*Your instructions*. Within the records below, filter for lines carrying the word "first" and copy them.

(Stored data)
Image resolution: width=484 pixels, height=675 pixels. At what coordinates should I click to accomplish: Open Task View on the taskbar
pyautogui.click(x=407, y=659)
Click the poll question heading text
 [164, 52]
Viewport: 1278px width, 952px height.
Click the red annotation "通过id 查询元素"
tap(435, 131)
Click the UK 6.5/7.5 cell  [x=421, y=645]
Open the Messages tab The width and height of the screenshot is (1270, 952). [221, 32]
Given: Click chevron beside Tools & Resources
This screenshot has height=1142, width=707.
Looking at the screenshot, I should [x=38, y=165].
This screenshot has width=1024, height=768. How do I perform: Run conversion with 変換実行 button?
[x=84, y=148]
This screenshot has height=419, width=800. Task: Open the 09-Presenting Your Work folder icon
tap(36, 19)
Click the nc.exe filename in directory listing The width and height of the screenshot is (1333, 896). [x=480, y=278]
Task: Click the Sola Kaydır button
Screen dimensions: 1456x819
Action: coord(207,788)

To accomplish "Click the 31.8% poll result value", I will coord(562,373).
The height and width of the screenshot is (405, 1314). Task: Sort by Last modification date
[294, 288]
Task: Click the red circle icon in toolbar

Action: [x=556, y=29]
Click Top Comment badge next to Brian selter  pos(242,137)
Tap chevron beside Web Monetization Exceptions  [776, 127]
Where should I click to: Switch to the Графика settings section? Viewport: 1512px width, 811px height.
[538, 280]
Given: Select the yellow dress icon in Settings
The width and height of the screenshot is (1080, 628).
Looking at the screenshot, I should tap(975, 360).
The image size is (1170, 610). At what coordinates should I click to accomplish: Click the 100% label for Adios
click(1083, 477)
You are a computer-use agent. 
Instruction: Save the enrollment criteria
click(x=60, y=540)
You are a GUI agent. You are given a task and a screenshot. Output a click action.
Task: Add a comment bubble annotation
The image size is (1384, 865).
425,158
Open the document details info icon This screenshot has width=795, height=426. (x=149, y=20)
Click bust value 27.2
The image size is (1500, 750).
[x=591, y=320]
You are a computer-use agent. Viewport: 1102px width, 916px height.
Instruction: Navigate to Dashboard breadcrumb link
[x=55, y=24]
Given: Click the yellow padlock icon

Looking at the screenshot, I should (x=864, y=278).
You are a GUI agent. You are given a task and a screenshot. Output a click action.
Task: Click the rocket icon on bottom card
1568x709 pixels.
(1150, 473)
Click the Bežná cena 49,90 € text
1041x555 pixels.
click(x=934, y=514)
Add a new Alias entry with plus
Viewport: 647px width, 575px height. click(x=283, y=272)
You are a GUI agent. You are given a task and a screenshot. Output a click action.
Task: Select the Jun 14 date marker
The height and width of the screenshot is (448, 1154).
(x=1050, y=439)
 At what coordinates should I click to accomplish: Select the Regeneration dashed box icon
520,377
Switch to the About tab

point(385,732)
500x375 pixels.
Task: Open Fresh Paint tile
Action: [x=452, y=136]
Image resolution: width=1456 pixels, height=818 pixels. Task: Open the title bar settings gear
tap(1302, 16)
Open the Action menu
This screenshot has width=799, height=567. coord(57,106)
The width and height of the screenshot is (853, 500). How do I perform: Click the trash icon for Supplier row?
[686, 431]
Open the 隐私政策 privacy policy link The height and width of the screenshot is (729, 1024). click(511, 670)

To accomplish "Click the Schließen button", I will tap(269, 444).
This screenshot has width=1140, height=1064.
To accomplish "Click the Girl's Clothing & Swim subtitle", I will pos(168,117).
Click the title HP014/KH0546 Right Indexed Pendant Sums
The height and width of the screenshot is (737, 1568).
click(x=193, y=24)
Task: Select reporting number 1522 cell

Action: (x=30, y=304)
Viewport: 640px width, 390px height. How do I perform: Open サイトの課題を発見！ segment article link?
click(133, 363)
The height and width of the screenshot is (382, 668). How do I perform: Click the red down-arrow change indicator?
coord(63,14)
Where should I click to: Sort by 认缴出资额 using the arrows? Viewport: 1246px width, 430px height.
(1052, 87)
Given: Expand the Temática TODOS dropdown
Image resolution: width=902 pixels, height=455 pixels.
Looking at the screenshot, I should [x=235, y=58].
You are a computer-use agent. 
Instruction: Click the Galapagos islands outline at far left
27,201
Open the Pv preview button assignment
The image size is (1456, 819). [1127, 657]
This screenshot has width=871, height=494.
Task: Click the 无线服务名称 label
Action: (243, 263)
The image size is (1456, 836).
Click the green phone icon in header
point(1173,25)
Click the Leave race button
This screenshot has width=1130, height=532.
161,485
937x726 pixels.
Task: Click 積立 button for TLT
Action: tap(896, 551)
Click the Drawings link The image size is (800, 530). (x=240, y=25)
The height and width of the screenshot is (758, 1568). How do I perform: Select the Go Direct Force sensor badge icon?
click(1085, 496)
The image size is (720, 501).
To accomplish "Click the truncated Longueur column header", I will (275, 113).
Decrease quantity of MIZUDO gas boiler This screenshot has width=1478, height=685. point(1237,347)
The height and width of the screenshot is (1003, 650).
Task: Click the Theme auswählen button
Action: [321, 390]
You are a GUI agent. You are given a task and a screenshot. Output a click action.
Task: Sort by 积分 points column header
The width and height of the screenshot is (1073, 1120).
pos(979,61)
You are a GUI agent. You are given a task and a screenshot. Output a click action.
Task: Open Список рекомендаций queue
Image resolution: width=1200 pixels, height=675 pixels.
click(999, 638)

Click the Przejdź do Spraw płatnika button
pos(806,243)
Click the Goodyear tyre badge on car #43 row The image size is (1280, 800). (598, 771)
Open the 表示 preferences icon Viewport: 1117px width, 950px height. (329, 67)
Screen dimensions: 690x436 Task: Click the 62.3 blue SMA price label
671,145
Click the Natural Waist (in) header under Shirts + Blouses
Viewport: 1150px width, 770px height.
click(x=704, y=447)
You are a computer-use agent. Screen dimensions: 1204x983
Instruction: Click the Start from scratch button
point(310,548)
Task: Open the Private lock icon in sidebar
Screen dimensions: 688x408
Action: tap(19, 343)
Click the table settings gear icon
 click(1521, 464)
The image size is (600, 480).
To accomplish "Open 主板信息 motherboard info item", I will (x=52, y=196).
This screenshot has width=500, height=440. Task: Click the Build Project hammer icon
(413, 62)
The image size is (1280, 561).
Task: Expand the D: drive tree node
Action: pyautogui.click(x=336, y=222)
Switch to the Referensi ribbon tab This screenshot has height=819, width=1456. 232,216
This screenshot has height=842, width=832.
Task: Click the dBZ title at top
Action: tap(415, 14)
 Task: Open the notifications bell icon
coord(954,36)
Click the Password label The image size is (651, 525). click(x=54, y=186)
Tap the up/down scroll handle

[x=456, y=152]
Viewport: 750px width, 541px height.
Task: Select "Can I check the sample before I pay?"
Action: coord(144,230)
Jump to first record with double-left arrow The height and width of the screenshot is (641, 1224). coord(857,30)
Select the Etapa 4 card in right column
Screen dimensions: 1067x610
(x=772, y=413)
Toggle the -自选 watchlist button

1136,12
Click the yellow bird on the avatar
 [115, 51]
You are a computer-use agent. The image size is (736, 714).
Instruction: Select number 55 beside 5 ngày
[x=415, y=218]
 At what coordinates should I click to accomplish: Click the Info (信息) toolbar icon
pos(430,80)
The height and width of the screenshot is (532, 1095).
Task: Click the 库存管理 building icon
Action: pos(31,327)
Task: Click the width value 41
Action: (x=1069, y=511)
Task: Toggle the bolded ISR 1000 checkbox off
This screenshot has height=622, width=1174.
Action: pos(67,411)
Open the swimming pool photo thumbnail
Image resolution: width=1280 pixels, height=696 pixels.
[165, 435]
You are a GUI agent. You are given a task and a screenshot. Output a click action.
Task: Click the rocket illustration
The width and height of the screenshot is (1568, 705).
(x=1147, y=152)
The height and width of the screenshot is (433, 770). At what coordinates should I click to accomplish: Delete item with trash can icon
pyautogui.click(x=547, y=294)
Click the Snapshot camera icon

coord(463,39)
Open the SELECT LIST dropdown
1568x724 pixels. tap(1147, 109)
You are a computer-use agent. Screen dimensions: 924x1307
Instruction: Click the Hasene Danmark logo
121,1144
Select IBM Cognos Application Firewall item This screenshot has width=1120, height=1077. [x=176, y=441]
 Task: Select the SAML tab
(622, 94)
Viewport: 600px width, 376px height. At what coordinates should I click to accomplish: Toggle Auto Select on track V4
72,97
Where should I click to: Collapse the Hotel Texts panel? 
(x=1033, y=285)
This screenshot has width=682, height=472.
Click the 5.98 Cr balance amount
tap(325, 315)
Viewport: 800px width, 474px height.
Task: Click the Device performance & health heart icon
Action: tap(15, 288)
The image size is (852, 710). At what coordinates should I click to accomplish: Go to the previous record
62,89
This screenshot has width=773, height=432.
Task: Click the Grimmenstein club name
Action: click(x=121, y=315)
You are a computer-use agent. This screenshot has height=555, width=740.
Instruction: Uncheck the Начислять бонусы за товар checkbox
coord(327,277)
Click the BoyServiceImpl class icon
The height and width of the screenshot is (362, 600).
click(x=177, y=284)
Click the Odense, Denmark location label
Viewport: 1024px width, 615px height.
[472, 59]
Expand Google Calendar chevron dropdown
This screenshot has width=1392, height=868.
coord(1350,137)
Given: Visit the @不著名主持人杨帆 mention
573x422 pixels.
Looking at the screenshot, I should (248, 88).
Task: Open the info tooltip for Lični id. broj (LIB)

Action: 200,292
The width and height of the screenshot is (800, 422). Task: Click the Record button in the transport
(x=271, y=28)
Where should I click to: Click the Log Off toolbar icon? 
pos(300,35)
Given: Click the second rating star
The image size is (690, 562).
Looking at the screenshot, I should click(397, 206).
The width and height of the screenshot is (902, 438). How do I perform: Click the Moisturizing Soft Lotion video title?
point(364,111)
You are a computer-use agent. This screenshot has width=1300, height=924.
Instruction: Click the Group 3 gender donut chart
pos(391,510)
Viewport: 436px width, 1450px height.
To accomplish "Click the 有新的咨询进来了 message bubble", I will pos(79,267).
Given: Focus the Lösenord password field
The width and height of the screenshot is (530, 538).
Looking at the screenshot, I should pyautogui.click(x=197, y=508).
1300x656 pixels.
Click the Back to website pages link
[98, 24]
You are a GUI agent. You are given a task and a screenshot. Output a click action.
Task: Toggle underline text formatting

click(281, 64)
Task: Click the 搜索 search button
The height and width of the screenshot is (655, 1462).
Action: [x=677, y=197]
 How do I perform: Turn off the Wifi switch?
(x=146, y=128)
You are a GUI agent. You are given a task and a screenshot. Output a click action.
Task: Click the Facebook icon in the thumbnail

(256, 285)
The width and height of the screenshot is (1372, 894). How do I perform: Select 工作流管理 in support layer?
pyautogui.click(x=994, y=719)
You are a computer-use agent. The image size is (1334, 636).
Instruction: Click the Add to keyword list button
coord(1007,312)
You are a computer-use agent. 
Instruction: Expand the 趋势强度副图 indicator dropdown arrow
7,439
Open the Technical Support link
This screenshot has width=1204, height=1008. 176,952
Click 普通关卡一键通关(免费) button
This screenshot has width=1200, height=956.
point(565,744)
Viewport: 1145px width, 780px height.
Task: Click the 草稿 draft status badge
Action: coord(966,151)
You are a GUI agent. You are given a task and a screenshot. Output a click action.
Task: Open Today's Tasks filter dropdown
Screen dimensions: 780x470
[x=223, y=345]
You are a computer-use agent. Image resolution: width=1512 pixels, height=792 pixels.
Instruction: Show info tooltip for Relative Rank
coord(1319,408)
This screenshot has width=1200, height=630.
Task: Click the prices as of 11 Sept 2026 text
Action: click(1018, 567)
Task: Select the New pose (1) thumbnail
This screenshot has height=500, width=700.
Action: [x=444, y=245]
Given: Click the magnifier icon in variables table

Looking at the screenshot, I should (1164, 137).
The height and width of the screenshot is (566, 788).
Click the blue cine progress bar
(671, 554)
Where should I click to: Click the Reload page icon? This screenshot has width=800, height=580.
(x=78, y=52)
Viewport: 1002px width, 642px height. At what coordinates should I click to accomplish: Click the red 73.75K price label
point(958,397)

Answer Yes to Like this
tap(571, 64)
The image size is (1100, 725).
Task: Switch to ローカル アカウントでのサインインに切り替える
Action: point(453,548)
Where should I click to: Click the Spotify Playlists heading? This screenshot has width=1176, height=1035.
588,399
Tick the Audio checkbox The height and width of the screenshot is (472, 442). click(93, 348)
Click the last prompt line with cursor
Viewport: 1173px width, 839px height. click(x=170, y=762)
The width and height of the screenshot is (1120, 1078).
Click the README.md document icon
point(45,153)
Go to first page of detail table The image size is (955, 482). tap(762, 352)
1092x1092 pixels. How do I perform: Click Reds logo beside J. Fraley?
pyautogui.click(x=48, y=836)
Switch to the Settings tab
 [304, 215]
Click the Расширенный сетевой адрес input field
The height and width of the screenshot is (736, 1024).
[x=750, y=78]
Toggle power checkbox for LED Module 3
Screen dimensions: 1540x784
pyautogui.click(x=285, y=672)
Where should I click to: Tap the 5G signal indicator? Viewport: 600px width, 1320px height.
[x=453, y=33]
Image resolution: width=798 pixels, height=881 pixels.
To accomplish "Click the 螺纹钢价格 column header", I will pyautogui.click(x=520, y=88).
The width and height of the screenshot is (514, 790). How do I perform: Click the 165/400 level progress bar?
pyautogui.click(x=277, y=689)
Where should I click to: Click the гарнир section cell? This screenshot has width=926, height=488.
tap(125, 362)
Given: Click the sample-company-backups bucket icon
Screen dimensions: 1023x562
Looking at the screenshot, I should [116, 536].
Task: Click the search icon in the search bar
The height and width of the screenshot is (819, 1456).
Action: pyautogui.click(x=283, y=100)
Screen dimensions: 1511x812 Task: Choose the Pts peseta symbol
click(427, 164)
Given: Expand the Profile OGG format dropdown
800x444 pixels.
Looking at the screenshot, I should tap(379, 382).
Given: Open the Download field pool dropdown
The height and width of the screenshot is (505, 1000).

*Solved exercise*.
Jump to first record with double-left arrow The height and width of the screenshot is (641, 1224). coord(857,30)
Go to first page of detail table The image size is (955, 482). tap(762, 352)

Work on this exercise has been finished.